Your task
In the entries below, find the line containing "Task: Click the blue", then copy it and every later line exactly, ending with the last line.

START Working data

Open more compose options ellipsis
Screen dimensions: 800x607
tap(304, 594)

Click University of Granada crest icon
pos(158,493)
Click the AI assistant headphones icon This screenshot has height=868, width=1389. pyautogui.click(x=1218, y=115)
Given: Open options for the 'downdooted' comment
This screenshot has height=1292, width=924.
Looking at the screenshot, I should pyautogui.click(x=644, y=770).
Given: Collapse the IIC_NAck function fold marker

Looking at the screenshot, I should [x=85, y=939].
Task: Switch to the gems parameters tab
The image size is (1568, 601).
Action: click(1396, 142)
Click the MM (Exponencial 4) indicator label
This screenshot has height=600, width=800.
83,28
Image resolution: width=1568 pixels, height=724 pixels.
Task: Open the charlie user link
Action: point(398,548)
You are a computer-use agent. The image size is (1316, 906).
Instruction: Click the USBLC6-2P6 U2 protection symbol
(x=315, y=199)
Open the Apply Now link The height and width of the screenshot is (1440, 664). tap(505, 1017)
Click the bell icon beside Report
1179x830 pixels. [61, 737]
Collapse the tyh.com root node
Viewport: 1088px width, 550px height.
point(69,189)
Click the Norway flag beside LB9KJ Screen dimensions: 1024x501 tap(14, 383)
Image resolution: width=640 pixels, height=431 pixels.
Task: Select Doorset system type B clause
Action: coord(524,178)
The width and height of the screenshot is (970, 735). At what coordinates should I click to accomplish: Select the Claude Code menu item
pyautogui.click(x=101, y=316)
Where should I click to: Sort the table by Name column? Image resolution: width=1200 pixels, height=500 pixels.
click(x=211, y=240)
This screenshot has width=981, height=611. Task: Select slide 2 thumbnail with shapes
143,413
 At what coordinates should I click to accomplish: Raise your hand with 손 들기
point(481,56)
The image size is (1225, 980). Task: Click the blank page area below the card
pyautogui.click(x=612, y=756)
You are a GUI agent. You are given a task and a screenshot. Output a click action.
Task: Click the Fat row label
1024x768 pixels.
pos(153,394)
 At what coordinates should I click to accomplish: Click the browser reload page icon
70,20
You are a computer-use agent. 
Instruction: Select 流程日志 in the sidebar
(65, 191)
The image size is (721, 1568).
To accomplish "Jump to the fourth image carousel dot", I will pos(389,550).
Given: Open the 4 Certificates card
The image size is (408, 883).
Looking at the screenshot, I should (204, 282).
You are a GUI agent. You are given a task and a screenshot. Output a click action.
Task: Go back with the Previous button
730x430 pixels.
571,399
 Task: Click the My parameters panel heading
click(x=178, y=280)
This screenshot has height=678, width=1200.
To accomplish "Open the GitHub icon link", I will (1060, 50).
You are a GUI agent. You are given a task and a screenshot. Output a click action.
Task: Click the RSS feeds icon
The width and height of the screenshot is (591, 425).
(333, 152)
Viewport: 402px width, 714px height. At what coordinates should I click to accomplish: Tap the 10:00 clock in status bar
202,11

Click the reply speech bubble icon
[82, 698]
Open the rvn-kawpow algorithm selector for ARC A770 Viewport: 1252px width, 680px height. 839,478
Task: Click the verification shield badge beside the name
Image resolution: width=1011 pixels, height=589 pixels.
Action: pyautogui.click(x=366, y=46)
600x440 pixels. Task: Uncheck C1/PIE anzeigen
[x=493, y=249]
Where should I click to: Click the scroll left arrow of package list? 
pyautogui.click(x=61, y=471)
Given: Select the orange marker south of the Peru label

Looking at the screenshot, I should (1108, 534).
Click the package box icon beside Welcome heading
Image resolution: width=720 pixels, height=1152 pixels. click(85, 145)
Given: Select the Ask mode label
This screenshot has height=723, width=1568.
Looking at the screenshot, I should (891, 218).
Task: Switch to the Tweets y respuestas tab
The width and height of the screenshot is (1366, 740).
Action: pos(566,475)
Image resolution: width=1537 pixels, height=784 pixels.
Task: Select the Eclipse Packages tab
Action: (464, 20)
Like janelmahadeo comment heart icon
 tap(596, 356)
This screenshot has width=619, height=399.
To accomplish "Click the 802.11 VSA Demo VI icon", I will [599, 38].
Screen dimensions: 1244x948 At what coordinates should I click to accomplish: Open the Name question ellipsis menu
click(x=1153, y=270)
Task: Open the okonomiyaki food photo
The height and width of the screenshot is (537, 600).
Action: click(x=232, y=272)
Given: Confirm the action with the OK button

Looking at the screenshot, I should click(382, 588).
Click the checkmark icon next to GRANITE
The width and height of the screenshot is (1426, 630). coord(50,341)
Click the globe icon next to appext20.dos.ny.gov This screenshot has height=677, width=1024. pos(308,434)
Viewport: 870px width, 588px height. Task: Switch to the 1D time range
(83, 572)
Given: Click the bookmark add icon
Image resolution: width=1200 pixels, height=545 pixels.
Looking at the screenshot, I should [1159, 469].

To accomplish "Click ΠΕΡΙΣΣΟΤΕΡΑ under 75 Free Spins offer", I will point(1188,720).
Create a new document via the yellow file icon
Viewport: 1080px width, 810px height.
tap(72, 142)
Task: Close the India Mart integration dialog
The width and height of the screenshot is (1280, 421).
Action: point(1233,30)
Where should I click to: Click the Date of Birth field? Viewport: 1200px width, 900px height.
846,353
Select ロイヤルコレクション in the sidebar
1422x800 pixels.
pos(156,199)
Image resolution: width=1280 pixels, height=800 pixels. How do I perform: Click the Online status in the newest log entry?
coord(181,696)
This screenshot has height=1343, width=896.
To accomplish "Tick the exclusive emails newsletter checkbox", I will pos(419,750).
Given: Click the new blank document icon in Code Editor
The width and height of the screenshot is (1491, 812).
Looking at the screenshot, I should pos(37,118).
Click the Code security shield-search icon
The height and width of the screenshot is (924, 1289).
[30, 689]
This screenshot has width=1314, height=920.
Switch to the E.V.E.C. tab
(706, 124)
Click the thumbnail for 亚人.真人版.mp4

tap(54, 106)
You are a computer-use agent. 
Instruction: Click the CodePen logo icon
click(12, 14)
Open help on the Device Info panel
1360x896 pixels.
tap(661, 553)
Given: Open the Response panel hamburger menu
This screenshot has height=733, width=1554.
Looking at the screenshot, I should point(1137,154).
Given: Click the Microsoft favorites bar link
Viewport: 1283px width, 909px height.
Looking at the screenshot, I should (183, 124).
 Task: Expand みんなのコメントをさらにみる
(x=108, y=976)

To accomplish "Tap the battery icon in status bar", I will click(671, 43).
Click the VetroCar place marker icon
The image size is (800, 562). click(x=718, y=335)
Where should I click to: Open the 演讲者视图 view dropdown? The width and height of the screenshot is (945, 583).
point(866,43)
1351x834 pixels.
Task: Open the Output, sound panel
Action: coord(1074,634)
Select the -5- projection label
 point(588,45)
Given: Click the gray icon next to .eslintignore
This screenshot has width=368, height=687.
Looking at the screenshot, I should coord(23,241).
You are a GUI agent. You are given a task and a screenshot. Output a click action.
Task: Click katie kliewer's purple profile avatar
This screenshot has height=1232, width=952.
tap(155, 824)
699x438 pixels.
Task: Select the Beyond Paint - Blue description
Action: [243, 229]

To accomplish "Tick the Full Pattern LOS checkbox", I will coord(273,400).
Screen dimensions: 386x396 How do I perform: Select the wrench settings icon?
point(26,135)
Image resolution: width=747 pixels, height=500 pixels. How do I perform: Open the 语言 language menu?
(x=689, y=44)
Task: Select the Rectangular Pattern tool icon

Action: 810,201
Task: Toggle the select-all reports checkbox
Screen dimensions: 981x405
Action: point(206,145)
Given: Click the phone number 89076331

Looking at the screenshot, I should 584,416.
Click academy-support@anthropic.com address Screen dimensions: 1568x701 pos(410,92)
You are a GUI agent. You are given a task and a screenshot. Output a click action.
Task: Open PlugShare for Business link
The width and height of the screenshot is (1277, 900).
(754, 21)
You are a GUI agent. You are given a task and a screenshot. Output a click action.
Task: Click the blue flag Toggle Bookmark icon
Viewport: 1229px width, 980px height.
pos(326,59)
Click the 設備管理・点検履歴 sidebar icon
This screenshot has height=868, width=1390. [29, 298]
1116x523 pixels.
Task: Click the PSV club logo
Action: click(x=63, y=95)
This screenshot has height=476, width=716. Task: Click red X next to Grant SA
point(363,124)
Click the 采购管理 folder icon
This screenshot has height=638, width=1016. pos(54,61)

END Working data

Completed exercise
Task: Click the blue flag Toggle Bookmark icon
Viewport: 1229px width, 980px height.
pos(326,59)
Click the 設備管理・点検履歴 sidebar icon
This screenshot has height=868, width=1390. [29, 298]
1116x523 pixels.
Task: Click the PSV club logo
Action: click(x=63, y=95)
This screenshot has height=476, width=716. Task: Click red X next to Grant SA
point(363,124)
Click the 采购管理 folder icon
This screenshot has height=638, width=1016. pos(54,61)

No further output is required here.